Task item
Word for word, set down every line of the entries below from the line with "Given: Open more options for Blink comp" to the line with "Screen dimensions: 1091x1109", including both, and no other line.

──────

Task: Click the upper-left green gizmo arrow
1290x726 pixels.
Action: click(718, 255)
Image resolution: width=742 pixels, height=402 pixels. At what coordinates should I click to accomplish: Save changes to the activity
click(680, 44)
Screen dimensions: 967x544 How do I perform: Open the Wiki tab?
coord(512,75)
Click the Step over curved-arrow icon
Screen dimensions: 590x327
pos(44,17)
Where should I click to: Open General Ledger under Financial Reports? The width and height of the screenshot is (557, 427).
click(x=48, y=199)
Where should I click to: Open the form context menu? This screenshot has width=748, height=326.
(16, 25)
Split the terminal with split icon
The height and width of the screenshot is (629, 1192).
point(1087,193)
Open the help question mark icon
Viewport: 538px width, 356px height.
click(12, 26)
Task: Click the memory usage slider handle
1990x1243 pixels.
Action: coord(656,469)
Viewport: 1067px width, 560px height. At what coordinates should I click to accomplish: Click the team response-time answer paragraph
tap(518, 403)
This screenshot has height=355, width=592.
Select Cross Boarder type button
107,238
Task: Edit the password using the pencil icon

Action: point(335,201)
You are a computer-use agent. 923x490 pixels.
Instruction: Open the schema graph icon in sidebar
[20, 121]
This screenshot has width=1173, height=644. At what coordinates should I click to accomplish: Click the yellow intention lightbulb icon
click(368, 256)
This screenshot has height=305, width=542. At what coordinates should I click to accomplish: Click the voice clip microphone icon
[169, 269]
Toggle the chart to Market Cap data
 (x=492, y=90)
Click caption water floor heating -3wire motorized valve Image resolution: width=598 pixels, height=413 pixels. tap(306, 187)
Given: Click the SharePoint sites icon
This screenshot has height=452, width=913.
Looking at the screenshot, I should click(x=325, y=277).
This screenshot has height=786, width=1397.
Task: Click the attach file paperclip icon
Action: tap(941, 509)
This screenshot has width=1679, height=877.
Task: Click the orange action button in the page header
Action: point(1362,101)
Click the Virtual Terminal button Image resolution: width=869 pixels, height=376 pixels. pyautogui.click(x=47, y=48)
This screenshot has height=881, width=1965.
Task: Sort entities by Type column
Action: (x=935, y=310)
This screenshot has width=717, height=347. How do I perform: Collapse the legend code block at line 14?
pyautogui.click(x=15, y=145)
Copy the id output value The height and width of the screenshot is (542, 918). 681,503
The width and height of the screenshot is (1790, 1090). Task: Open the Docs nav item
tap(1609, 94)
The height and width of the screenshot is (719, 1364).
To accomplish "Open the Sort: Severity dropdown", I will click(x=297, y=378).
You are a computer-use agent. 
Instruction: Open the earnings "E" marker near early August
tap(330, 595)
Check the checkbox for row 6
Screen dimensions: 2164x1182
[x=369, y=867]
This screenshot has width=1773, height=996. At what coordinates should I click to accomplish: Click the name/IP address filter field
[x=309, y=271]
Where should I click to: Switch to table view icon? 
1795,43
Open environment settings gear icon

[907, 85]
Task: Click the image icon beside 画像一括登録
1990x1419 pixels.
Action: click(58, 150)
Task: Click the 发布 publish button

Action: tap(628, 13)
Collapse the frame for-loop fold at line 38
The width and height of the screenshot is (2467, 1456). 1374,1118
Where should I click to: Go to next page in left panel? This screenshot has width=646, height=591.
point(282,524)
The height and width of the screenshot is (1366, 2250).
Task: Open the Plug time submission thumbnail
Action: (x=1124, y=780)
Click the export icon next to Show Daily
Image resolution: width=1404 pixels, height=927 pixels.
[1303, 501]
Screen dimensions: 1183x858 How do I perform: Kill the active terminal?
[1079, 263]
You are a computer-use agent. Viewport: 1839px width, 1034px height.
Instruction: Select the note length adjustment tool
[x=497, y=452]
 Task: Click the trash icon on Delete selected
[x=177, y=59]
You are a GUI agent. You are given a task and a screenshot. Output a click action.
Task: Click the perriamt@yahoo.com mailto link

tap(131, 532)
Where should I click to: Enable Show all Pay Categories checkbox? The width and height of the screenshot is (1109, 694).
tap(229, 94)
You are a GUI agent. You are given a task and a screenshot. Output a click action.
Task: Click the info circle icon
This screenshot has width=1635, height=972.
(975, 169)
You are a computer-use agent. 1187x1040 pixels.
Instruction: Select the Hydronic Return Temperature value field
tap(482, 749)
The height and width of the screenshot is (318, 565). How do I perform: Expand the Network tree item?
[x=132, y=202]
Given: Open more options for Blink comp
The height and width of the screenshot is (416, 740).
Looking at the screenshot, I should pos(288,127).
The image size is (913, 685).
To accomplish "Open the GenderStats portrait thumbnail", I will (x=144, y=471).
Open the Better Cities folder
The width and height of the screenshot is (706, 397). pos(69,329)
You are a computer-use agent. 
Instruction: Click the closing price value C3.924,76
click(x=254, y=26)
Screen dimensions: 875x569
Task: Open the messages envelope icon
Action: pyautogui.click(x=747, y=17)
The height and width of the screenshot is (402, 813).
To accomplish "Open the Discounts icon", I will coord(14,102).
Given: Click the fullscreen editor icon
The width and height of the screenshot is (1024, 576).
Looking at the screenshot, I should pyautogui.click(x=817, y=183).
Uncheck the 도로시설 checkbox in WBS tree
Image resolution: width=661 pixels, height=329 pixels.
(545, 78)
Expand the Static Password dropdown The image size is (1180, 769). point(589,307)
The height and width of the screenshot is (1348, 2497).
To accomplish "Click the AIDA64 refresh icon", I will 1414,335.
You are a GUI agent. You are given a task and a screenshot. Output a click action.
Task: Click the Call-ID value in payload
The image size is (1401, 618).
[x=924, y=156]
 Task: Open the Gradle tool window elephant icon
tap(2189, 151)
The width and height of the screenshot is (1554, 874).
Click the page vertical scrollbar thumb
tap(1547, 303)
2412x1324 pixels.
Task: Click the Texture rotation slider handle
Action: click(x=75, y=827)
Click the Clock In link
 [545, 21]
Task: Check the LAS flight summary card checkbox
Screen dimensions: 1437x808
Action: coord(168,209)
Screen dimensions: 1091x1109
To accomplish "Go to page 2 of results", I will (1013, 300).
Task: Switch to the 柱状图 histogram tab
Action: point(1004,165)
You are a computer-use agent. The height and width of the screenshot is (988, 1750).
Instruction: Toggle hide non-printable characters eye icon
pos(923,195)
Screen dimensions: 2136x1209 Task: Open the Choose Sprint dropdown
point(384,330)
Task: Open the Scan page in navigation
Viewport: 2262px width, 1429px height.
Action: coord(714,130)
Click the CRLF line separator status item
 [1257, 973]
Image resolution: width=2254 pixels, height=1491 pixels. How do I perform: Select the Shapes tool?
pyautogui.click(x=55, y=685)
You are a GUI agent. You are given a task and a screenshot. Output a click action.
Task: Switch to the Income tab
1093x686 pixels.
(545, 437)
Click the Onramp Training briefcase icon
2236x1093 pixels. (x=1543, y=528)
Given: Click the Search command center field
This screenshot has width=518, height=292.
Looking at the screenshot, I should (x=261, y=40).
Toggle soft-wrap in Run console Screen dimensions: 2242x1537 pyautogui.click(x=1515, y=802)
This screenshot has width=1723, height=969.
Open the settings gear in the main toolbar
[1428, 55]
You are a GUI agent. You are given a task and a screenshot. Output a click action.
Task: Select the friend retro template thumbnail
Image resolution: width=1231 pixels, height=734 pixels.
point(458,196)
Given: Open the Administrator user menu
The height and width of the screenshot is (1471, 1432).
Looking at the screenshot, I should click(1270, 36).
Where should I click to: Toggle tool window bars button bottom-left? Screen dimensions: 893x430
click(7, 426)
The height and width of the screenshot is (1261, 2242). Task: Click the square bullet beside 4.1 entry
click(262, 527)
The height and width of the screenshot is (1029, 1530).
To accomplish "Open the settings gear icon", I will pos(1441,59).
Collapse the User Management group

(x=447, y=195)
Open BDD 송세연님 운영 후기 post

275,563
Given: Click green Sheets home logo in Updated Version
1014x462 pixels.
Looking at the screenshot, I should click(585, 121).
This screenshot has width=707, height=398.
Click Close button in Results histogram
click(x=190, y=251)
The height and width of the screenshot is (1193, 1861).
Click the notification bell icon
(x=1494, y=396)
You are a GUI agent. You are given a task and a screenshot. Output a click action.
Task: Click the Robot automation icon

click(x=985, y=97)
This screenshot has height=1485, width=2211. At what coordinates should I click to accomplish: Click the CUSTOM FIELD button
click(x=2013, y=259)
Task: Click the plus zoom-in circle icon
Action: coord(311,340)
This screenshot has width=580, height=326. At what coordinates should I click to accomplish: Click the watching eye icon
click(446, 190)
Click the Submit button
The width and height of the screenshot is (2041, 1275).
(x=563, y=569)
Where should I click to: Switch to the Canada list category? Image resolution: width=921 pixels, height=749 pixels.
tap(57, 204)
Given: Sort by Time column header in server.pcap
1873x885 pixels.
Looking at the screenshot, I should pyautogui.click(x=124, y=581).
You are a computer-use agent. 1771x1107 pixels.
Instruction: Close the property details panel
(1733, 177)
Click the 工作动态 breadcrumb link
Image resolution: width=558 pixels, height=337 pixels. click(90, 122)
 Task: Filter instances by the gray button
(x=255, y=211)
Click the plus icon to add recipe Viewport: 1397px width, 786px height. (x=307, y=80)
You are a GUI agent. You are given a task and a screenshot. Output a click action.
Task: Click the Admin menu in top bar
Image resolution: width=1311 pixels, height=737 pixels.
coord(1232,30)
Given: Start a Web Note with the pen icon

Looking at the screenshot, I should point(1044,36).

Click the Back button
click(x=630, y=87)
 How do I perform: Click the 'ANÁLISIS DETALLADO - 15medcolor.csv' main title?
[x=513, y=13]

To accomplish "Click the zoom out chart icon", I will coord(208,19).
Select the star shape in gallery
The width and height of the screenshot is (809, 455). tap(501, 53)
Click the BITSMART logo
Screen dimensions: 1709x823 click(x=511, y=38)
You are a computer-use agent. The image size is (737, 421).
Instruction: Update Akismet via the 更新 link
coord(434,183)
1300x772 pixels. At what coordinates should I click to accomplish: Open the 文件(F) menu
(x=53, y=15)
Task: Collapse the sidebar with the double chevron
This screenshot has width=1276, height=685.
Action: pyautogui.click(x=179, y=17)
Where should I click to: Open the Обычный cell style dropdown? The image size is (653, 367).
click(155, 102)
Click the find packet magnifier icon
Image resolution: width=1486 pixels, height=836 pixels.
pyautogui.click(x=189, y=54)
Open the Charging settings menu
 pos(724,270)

──────

Exercise output
Given: Open more options for Blink comp
The height and width of the screenshot is (416, 740).
Looking at the screenshot, I should pos(288,127).
The image size is (913, 685).
To accomplish "Open the GenderStats portrait thumbnail", I will (x=144, y=471).
Open the Better Cities folder
The width and height of the screenshot is (706, 397). pos(69,329)
You are a computer-use agent. 
Instruction: Click the closing price value C3.924,76
click(x=254, y=26)
Screen dimensions: 875x569
Task: Open the messages envelope icon
Action: pyautogui.click(x=747, y=17)
The height and width of the screenshot is (402, 813).
To accomplish "Open the Discounts icon", I will coord(14,102).
Given: Click the fullscreen editor icon
The width and height of the screenshot is (1024, 576).
Looking at the screenshot, I should pyautogui.click(x=817, y=183).
Uncheck the 도로시설 checkbox in WBS tree
Image resolution: width=661 pixels, height=329 pixels.
(545, 78)
Expand the Static Password dropdown The image size is (1180, 769). point(589,307)
The height and width of the screenshot is (1348, 2497).
To accomplish "Click the AIDA64 refresh icon", I will 1414,335.
You are a GUI agent. You are given a task and a screenshot. Output a click action.
Task: Click the Call-ID value in payload
The image size is (1401, 618).
[x=924, y=156]
 Task: Open the Gradle tool window elephant icon
tap(2189, 151)
The width and height of the screenshot is (1554, 874).
Click the page vertical scrollbar thumb
tap(1547, 303)
2412x1324 pixels.
Task: Click the Texture rotation slider handle
Action: click(x=75, y=827)
Click the Clock In link
 [545, 21]
Task: Check the LAS flight summary card checkbox
Screen dimensions: 1437x808
Action: coord(168,209)
Screen dimensions: 1091x1109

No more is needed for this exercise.